WHAT YOU NEED TO DO
Please give again, exactly, every line of the material from the one containing "Click the Ekinözü town marker dot" to the end, including both of those lines.

DATA
-=-=-
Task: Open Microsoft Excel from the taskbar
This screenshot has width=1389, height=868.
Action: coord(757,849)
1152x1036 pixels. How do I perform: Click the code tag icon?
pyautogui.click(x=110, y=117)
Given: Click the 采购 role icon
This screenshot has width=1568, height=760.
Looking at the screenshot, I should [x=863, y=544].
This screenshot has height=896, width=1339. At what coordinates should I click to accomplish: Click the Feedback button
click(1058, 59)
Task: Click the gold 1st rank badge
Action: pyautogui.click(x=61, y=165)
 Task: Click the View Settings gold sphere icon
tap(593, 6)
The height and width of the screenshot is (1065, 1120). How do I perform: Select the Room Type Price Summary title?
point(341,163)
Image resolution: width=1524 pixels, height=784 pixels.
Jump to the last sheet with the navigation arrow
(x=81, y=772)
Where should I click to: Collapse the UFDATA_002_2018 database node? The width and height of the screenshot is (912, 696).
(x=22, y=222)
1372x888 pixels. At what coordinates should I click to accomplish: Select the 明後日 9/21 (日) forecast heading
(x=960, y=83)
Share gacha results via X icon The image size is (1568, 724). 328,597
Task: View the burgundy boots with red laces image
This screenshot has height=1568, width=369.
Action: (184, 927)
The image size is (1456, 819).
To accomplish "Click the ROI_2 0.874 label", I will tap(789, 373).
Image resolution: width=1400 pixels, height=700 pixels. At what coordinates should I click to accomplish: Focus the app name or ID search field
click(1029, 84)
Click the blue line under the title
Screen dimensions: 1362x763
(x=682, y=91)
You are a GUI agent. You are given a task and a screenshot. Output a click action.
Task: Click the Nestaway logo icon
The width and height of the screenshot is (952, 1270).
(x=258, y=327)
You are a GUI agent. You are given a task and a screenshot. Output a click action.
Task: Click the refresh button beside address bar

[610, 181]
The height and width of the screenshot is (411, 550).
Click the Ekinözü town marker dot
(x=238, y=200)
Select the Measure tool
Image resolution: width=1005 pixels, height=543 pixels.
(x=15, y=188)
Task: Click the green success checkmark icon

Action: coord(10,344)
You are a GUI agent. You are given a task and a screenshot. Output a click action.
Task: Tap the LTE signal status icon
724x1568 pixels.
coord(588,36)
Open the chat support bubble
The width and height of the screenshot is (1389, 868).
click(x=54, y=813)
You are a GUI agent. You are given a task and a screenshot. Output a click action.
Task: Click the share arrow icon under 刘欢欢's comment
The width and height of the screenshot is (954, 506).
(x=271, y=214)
-=-=-
SOLUTION
Click the Ekinözü town marker dot
(x=238, y=200)
Select the Measure tool
Image resolution: width=1005 pixels, height=543 pixels.
(x=15, y=188)
Task: Click the green success checkmark icon

Action: coord(10,344)
You are a GUI agent. You are given a task and a screenshot. Output a click action.
Task: Tap the LTE signal status icon
724x1568 pixels.
coord(588,36)
Open the chat support bubble
The width and height of the screenshot is (1389, 868).
click(x=54, y=813)
You are a GUI agent. You are given a task and a screenshot. Output a click action.
Task: Click the share arrow icon under 刘欢欢's comment
The width and height of the screenshot is (954, 506).
(x=271, y=214)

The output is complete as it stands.